[Word and element pointing items]
[START]
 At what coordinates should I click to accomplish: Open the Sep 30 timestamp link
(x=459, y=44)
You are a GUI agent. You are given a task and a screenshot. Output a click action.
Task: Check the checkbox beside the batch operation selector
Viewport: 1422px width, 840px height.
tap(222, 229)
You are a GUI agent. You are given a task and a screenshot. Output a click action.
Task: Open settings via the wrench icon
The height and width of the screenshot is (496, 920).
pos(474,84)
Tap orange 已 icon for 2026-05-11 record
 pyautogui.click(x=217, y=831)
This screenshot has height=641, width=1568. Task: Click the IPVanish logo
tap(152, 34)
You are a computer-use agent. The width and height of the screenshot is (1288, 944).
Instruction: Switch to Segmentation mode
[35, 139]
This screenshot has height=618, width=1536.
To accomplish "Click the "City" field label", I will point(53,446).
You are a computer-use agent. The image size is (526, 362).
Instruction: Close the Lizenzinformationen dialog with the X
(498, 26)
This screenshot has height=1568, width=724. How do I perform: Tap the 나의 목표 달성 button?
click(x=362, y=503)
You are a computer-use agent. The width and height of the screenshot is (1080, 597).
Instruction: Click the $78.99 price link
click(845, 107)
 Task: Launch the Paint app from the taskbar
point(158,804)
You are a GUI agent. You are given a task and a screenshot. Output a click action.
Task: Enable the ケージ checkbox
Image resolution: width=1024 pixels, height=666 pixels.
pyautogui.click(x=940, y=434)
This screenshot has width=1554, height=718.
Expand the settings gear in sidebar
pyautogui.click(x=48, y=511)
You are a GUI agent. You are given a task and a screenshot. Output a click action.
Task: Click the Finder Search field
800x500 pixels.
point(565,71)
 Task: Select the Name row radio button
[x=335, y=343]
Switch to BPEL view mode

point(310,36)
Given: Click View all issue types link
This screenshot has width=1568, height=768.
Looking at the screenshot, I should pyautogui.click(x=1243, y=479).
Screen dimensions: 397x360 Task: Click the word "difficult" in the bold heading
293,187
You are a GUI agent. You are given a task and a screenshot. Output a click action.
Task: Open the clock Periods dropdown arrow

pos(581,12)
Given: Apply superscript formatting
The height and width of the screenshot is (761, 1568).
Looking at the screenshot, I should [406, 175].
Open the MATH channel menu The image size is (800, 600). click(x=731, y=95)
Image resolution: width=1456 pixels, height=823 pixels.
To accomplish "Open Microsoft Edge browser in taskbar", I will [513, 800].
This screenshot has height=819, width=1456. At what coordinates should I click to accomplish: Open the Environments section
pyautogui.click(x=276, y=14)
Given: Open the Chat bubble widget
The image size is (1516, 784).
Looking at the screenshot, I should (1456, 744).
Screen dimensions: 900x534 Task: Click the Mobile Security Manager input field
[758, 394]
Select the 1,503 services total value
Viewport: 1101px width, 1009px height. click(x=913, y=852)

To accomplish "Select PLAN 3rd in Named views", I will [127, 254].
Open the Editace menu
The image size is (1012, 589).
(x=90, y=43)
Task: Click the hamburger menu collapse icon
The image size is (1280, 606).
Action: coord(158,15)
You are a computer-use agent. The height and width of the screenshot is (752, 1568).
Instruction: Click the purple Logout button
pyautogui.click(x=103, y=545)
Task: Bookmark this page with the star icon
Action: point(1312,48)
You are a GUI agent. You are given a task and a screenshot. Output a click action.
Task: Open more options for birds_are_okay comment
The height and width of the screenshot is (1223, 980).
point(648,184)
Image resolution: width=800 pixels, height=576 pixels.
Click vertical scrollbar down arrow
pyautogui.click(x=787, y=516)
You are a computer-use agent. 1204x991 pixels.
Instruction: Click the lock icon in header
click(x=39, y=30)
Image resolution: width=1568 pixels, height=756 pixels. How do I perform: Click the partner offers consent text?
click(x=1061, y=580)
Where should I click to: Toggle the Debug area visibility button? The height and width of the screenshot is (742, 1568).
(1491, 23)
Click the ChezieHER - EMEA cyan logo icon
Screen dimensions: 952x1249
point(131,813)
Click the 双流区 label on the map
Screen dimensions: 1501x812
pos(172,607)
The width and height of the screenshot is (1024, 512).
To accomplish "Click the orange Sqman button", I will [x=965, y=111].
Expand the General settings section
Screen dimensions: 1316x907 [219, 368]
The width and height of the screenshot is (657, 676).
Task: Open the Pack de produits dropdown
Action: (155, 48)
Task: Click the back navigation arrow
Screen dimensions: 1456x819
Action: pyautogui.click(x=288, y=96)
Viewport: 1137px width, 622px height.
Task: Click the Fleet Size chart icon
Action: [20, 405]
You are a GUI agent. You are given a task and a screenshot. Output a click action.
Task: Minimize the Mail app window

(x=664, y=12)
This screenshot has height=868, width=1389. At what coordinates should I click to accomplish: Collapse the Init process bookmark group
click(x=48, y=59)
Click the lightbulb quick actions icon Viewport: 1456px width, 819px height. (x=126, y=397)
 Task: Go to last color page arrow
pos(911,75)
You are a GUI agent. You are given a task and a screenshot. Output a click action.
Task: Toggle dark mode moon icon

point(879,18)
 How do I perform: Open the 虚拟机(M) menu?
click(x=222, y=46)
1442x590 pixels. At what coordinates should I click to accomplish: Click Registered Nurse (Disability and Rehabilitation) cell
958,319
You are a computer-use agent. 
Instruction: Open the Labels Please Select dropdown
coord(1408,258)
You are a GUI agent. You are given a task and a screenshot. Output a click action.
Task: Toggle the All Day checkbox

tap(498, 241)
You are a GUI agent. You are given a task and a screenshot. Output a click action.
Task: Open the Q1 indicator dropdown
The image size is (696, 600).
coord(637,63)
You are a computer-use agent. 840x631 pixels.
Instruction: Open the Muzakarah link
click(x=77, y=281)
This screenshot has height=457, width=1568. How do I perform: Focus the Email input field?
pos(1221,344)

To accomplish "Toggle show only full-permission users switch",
[END]
Written task — Render every line of the items above as a JSON list of strings, one string per line, and leave out blank lines.

Response to this task —
[
  " At what coordinates should I click to accomplish: Open the Sep 30 timestamp link",
  "(x=459, y=44)",
  "You are a GUI agent. You are given a task and a screenshot. Output a click action.",
  "Task: Check the checkbox beside the batch operation selector",
  "Viewport: 1422px width, 840px height.",
  "tap(222, 229)",
  "You are a GUI agent. You are given a task and a screenshot. Output a click action.",
  "Task: Open settings via the wrench icon",
  "The height and width of the screenshot is (496, 920).",
  "pos(474,84)",
  "Tap orange 已 icon for 2026-05-11 record",
  " pyautogui.click(x=217, y=831)",
  "This screenshot has height=641, width=1568. Task: Click the IPVanish logo",
  "tap(152, 34)",
  "You are a computer-use agent. The width and height of the screenshot is (1288, 944).",
  "Instruction: Switch to Segmentation mode",
  "[35, 139]",
  "This screenshot has height=618, width=1536.",
  "To accomplish \"Click the \"City\" field label\", I will point(53,446).",
  "You are a computer-use agent. The image size is (526, 362).",
  "Instruction: Close the Lizenzinformationen dialog with the X",
  "(498, 26)",
  "This screenshot has height=1568, width=724. How do I perform: Tap the 나의 목표 달성 button?",
  "click(x=362, y=503)",
  "You are a computer-use agent. The width and height of the screenshot is (1080, 597).",
  "Instruction: Click the $78.99 price link",
  "click(845, 107)",
  " Task: Launch the Paint app from the taskbar",
  "point(158,804)",
  "You are a GUI agent. You are given a task and a screenshot. Output a click action.",
  "Task: Enable the ケージ checkbox",
  "Image resolution: width=1024 pixels, height=666 pixels.",
  "pyautogui.click(x=940, y=434)",
  "This screenshot has width=1554, height=718.",
  "Expand the settings gear in sidebar",
  "pyautogui.click(x=48, y=511)",
  "You are a GUI agent. You are given a task and a screenshot. Output a click action.",
  "Task: Click the Finder Search field",
  "800x500 pixels.",
  "point(565,71)",
  " Task: Select the Name row radio button",
  "[x=335, y=343]",
  "Switch to BPEL view mode",
  "point(310,36)",
  "Given: Click View all issue types link",
  "This screenshot has width=1568, height=768.",
  "Looking at the screenshot, I should pyautogui.click(x=1243, y=479).",
  "Screen dimensions: 397x360 Task: Click the word \"difficult\" in the bold heading",
  "293,187",
  "You are a GUI agent. You are given a task and a screenshot. Output a click action.",
  "Task: Open the clock Periods dropdown arrow",
  "pos(581,12)",
  "Given: Apply superscript formatting",
  "The height and width of the screenshot is (761, 1568).",
  "Looking at the screenshot, I should [406, 175].",
  "Open the MATH channel menu The image size is (800, 600). click(x=731, y=95)",
  "Image resolution: width=1456 pixels, height=823 pixels.",
  "To accomplish \"Open Microsoft Edge browser in taskbar\", I will [513, 800].",
  "This screenshot has height=819, width=1456. At what coordinates should I click to accomplish: Open the Environments section",
  "pyautogui.click(x=276, y=14)",
  "Given: Open the Chat bubble widget",
  "The image size is (1516, 784).",
  "Looking at the screenshot, I should (1456, 744).",
  "Screen dimensions: 900x534 Task: Click the Mobile Security Manager input field",
  "[758, 394]",
  "Select the 1,503 services total value",
  "Viewport: 1101px width, 1009px height. click(x=913, y=852)",
  "To accomplish \"Select PLAN 3rd in Named views\", I will [127, 254].",
  "Open the Editace menu",
  "The image size is (1012, 589).",
  "(x=90, y=43)",
  "Task: Click the hamburger menu collapse icon",
  "The image size is (1280, 606).",
  "Action: coord(158,15)",
  "You are a computer-use agent. The height and width of the screenshot is (752, 1568).",
  "Instruction: Click the purple Logout button",
  "pyautogui.click(x=103, y=545)",
  "Task: Bookmark this page with the star icon",
  "Action: point(1312,48)",
  "You are a GUI agent. You are given a task and a screenshot. Output a click action.",
  "Task: Open more options for birds_are_okay comment",
  "The height and width of the screenshot is (1223, 980).",
  "point(648,184)",
  "Image resolution: width=800 pixels, height=576 pixels.",
  "Click vertical scrollbar down arrow",
  "pyautogui.click(x=787, y=516)",
  "You are a computer-use agent. 1204x991 pixels.",
  "Instruction: Click the lock icon in header",
  "click(x=39, y=30)",
  "Image resolution: width=1568 pixels, height=756 pixels. How do I perform: Click the partner offers consent text?",
  "click(x=1061, y=580)",
  "Where should I click to: Toggle the Debug area visibility button? The height and width of the screenshot is (742, 1568).",
  "(1491, 23)",
  "Click the ChezieHER - EMEA cyan logo icon",
  "Screen dimensions: 952x1249",
  "point(131,813)",
  "Click the 双流区 label on the map",
  "Screen dimensions: 1501x812",
  "pos(172,607)",
  "The width and height of the screenshot is (1024, 512).",
  "To accomplish \"Click the orange Sqman button\", I will [x=965, y=111].",
  "Expand the General settings section",
  "Screen dimensions: 1316x907 [219, 368]",
  "The width and height of the screenshot is (657, 676).",
  "Task: Open the Pack de produits dropdown",
  "Action: (155, 48)",
  "Task: Click the back navigation arrow",
  "Screen dimensions: 1456x819",
  "Action: pyautogui.click(x=288, y=96)",
  "Viewport: 1137px width, 622px height.",
  "Task: Click the Fleet Size chart icon",
  "Action: [20, 405]",
  "You are a GUI agent. You are given a task and a screenshot. Output a click action.",
  "Task: Minimize the Mail app window",
  "(x=664, y=12)",
  "This screenshot has height=868, width=1389. At what coordinates should I click to accomplish: Collapse the Init process bookmark group",
  "click(x=48, y=59)",
  "Click the lightbulb quick actions icon Viewport: 1456px width, 819px height. (x=126, y=397)",
  " Task: Go to last color page arrow",
  "pos(911,75)",
  "You are a GUI agent. You are given a task and a screenshot. Output a click action.",
  "Task: Toggle dark mode moon icon",
  "point(879,18)",
  " How do I perform: Open the 虚拟机(M) menu?",
  "click(x=222, y=46)",
  "1442x590 pixels. At what coordinates should I click to accomplish: Click Registered Nurse (Disability and Rehabilitation) cell",
  "958,319",
  "You are a computer-use agent. ",
  "Instruction: Open the Labels Please Select dropdown",
  "coord(1408,258)",
  "You are a GUI agent. You are given a task and a screenshot. Output a click action.",
  "Task: Toggle the All Day checkbox",
  "tap(498, 241)",
  "You are a GUI agent. You are given a task and a screenshot. Output a click action.",
  "Task: Open the Q1 indicator dropdown",
  "The image size is (696, 600).",
  "coord(637,63)",
  "You are a computer-use agent. 840x631 pixels.",
  "Instruction: Open the Muzakarah link",
  "click(x=77, y=281)",
  "This screenshot has height=457, width=1568. How do I perform: Focus the Email input field?",
  "pos(1221,344)",
  "To accomplish \"Toggle show only full-permission users switch\","
]